§ **Task**
Render everything from the start of the material down to the line containing "point(483,987)" as a two-column CSV with the headers input and output. Give one row per answer, with the text that answer belongs to and the answer itself each in its own quoted field and line breaks replaced by spaces.

— start —

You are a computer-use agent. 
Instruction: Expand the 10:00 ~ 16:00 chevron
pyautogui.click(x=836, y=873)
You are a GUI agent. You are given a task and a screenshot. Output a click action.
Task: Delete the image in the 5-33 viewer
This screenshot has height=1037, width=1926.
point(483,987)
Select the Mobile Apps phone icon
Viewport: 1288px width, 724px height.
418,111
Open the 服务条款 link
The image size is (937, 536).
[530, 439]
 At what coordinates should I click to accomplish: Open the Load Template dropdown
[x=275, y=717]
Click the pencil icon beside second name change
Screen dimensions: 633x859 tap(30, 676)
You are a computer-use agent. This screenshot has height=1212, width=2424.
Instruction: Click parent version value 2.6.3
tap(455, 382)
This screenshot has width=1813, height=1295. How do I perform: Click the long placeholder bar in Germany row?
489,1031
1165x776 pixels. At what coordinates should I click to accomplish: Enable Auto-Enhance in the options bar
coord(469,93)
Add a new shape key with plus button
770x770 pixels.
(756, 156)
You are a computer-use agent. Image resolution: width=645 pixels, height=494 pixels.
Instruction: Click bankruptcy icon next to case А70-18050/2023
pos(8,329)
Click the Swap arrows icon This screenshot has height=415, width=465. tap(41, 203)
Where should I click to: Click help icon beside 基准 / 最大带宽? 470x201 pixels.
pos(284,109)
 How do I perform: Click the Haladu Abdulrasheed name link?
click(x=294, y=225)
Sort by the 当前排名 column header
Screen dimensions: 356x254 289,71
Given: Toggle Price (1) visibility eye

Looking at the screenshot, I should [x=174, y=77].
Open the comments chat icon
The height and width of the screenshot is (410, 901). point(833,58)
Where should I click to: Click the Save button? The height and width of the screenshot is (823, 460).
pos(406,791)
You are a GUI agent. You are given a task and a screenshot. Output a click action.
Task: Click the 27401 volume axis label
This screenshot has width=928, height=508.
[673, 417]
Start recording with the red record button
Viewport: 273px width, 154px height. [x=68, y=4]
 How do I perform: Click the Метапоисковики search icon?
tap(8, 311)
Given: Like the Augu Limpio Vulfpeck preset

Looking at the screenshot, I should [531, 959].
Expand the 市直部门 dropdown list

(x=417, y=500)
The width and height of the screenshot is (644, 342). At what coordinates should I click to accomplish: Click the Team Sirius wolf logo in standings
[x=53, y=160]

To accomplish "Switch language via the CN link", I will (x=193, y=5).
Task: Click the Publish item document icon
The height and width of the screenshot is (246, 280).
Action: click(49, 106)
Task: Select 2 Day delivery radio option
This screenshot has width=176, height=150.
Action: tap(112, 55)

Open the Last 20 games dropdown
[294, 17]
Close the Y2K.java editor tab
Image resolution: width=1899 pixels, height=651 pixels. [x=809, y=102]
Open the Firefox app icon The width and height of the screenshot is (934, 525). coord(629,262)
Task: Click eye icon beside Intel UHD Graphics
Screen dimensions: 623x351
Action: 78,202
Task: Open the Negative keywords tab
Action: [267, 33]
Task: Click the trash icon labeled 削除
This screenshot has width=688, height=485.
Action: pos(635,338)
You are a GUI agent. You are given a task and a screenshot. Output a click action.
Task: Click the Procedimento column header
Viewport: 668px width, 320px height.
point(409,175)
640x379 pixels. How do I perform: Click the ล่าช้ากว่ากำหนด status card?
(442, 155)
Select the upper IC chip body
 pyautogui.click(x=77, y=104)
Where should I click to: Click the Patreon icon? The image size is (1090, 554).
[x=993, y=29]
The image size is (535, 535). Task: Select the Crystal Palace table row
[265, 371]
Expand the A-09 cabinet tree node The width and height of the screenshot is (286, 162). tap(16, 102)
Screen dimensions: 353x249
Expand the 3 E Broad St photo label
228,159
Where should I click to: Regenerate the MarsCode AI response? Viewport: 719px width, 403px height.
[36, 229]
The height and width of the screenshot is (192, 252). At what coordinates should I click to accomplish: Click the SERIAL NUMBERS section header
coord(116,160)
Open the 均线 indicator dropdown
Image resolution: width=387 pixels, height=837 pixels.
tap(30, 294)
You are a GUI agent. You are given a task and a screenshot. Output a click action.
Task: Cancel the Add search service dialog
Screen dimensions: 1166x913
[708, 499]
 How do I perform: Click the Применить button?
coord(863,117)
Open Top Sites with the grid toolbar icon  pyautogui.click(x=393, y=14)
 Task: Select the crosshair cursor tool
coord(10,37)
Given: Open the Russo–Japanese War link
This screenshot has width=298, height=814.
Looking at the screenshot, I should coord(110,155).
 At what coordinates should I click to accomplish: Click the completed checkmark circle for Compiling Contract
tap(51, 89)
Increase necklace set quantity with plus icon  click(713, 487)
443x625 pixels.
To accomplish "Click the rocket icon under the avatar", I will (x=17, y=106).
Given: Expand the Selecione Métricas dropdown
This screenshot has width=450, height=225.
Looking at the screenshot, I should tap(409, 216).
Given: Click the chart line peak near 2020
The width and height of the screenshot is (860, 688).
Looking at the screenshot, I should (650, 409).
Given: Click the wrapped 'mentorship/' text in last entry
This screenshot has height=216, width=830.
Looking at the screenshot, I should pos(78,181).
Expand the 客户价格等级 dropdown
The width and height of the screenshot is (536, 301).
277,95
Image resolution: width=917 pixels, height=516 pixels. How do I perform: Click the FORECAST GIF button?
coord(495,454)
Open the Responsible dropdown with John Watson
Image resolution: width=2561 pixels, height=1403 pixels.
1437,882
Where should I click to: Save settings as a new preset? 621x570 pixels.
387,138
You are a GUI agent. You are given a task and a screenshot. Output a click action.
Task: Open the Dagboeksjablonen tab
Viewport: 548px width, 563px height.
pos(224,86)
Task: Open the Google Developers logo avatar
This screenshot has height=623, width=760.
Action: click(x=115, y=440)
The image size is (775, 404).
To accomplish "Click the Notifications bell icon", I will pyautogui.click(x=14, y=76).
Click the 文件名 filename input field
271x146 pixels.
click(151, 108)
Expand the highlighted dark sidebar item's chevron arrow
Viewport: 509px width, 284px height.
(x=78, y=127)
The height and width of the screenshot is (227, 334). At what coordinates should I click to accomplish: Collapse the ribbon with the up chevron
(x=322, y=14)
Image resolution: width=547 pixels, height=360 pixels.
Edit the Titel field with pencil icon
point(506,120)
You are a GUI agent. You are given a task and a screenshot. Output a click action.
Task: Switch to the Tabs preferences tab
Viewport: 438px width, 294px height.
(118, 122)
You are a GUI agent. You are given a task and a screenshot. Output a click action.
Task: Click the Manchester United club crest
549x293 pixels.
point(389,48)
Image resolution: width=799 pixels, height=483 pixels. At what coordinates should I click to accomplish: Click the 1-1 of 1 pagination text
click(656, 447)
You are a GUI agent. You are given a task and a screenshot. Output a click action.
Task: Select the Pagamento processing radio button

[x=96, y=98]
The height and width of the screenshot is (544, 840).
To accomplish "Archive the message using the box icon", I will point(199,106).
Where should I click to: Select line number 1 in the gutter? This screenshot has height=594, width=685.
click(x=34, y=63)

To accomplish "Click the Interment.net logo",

— end —

§ **Written answer**
input,output
"You are a computer-use agent. Instruction: Expand the 10:00 ~ 16:00 chevron","pyautogui.click(x=836, y=873)"
"You are a GUI agent. You are given a task and a screenshot. Output a click action. Task: Delete the image in the 5-33 viewer This screenshot has height=1037, width=1926.","point(483,987)"